IAPT referred me back to ASTI for another psychiatric assessment. My GP increased my amitriptyline dosage initially prescribed as a nerve blocker for fibromyalgia pain as well as a sedative to help sleep as it acts as an anti-depressant, he also referred me to ASTI for a psychological assessment.
The first assessment was inconclusive, I took my mother as support but the professional said outright he didn’t want to look into diagnosis as it’s complex and can take a long time for an accurate diagnosis. I had been in the mental health system for eight years at this point. Was there not enough produced from CBT worksheets, notes from counselling, therapy and analysis to determine the problem?
Another assessment, the day before Christmas Eve, with a more practised psychiatrist was much more uncomfortable. She delved into my childhood, family life, personal relationships, self-worth… no stone was left unturned. Not forty minutes had passed when she told me I demonstrated many traits of Emotionally Unstable Personality Disorder, also known as Borderline Personality disorder.
Both impulsive and borderline in behaviours. Fear of abandonment. Abusive relationships. Childhood trauma. Heightened sensitivity. Extreme reactions.
- Fear of abandonment. People with BPD are often terrified of being abandoned or left alone. …
- Unstable relationships. …
- Unclear or shifting self-image. …
- Impulsive, self-destructive behaviours. …
- Self-harm. …
- Extreme emotional swings. …
- Chronic feelings of emptiness. …
- Explosive anger.
There is a history of mental health in our family from bi-polar to social anxiety. In fact, I have close friends with the same diagnosis that I now have.
I’d punished myself my whole life for acting in a way not deemed socially appropriate, and if the doctors were right, it wasn’t entirely something I could help. When people told me to snap out of it, stop it, lighten up, that just wasn’t advice I could take literally.
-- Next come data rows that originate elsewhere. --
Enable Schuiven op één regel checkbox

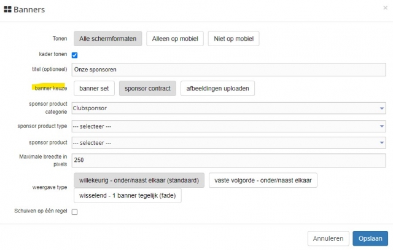pos(75,212)
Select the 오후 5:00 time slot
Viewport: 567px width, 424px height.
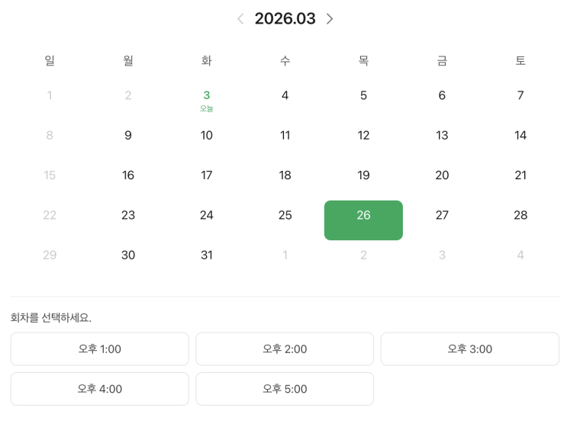pos(285,389)
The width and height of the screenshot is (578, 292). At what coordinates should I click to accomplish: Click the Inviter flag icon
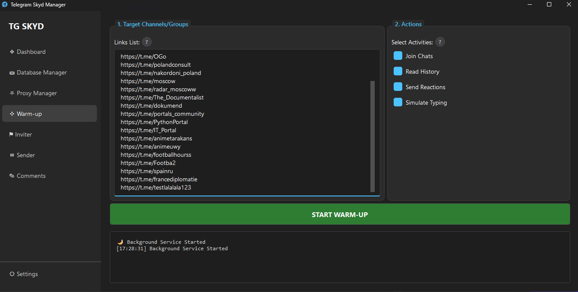11,134
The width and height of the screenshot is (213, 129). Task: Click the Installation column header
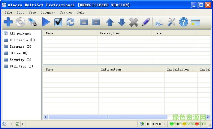point(180,69)
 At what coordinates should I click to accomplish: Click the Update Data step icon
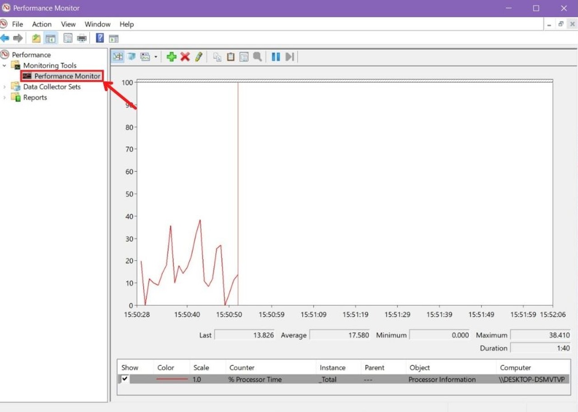point(289,56)
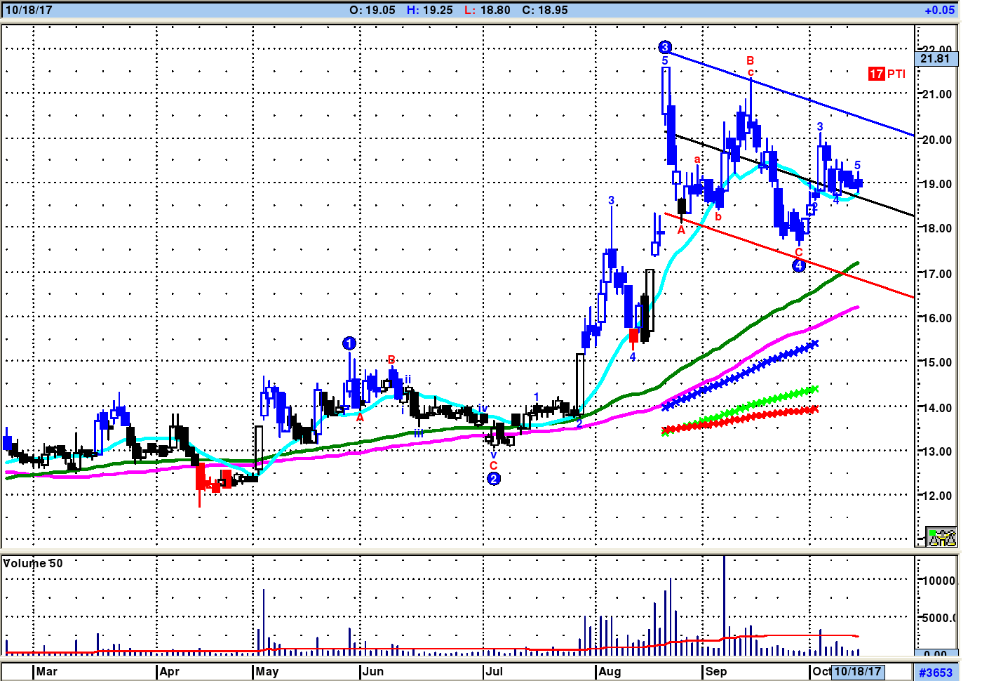
Task: Click the Aug month label on time axis
Action: click(x=610, y=672)
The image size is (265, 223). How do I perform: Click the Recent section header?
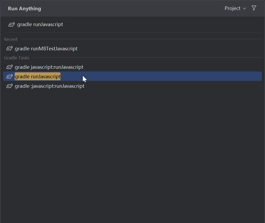pyautogui.click(x=11, y=39)
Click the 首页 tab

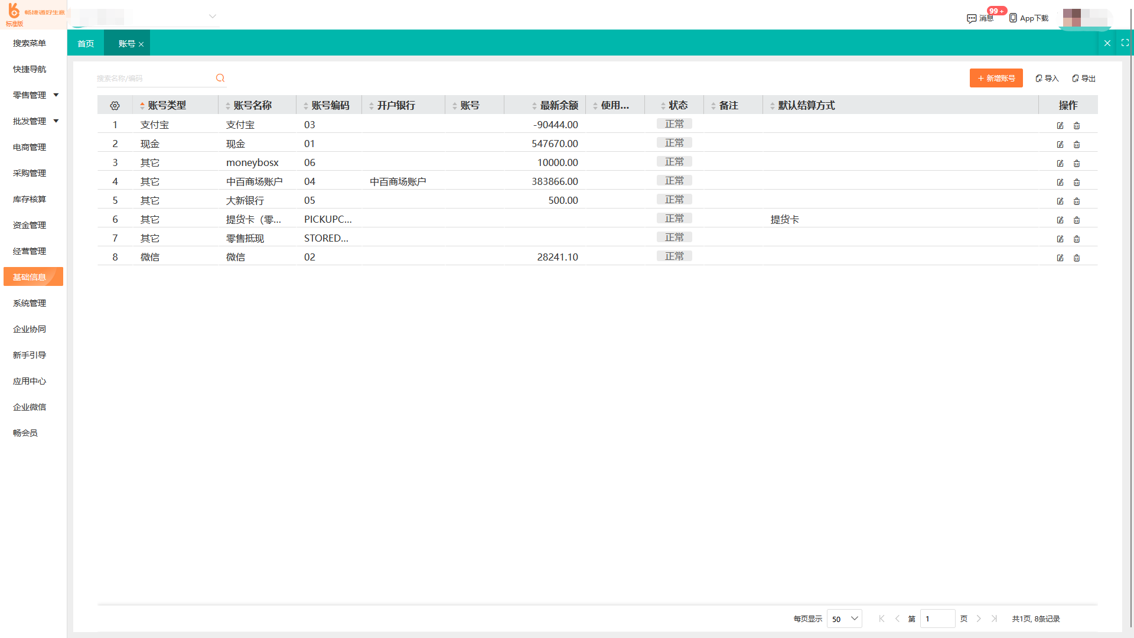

Now, I’m in a place where I need to understand the condition, access treatment that is multifaceted… medication (started sertraline already), therapy (conclude CBT next week and then I’m referred on for long term specialist therapy), change of environment out of current unhealthy one stuck in toxic habits (moving in 9 days, a complete relocation), put into place a good support system (compassionate partner is something I am lucky enough to have, as well as the ability to start another support group when I relocate) and my university through DSA have helped with this by offering me a weekly mental health mentor. That should help while I am on a new waitlist for therapy more specific to BPD.
Similarly to my Fibro Blog, these BPD blog posts will be ongoing, as mental health is a never-ending rollercoaster and we all know it is a lifelong challenge everybody faces. I’ll be 100% honest, I know basically nothing about this condition bar the way I feel if it accurately reflects the symptoms but I wouldn’t know yet. I want to learn more about it, find ways to manage to stop destroying the important relationships and goalposts in my life. As I plan to become a teacher, later on, university lecturer, and maybe even have a family -who knows- I don’t want my bubbling over emotional baggage to hurt anyone around me. I’ve got a lot of apologising to myself to do too, based on previous hurtful self-comments.